[Opening SOURCE PASSAGE section]

I was standing at the IM13 (Medical Cannabis Initiated Measure, on the Nov. ballot) table in the Soule Building at the Central States Fair (Rapid City SD) Saturday, talking with Emmett Reistroffer, who was manning it at the time. A woman, I’ll peg her at 75 years old, stopped beside me and started to ask, “What is IM13?,” then saw the medical cannabis reference, and said, “Oh. My husband had cancer and was undergoing chemotherapy. He got some marijuana for the nausea. He smoked some and then went into the bathroom and cut his throat.”
My initial reaction was unutterable. I didn’t speak. Emmett said, “I’m sorry that happened.” She walked away.
Her story is plausible, up to the part about him “cutting his throat.” The motives for suicide are infinite in variety; the methods are limited to a few, ranging from efficient and relatively painless to batshit crazy masochistic exercises, like cutting your own throat. Suicides among cancer patients are not uncommon, but I suspect that method is rare.
Then there’s the assigning of blame on the fact that he tried cannabis. It’s hard to speculate on the relevant facts of this case, because I don’t know them. I do know that cannabis use is not linked to a pattern of suicides. I know that a person undergoing cancer therapy, especially if the prognosis is not encouraging, can rationally decide that it is not worth the effort and misery.

[Closing SOURCE PASSAGE section]

• **ASSIGNED TASK A**: Reproduce the stretch of the IM13 account from "Her story is" through "effort and misery.".
• **ASSIGNED TASK B**: Translate this sentence from the IM13 account into Spanish: "Suicides among cancer patients are not uncommon, but I suspect that method is rare."
These lines were drawn from a separate source.

[Opening MATERIAL PROVIDED section]

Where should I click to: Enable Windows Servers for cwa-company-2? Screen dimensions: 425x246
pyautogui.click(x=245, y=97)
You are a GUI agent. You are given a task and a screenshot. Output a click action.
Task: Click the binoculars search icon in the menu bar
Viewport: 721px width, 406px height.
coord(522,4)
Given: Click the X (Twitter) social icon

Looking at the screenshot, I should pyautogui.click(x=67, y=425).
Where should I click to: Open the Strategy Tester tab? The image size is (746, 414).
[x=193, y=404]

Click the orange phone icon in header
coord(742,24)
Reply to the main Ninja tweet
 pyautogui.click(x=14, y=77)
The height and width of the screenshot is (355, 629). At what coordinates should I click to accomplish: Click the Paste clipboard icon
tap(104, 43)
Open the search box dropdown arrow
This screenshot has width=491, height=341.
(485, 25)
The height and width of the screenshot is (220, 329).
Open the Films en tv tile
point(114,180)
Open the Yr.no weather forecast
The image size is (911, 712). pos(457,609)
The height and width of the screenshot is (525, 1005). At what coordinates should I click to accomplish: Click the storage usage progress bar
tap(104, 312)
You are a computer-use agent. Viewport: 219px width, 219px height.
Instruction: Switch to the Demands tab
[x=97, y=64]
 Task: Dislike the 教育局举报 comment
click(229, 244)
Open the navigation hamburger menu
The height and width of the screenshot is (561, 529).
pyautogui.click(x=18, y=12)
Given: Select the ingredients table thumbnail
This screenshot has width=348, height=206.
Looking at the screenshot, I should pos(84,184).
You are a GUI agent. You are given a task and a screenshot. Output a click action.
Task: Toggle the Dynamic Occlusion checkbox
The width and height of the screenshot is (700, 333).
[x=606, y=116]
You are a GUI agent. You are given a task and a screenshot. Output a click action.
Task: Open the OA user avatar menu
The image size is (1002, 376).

[Closing MATERIAL PROVIDED section]

• **RESPONSE AREA A**:
Her story is plausible, up to the part about him “cutting his throat.” The motives for suicide are infinite in variety; the methods are limited to a few, ranging from efficient and relatively painless to batshit crazy masochistic exercises, like cutting your own throat. Suicides among cancer patients are not uncommon, but I suspect that method is rare.
Then there’s the assigning of blame on the fact that he tried cannabis. It’s hard to speculate on the relevant facts of this case, because I don’t know them. I do know that cannabis use is not linked to a pattern of suicides. I know that a person undergoing cancer therapy, especially if the prognosis is not encouraging, can rationally decide that it is not worth the effort and misery.

• **RESPONSE AREA B**: Los suicidios entre pacientes con cáncer no son infrecuentes, pero sospecho que ese método es poco común.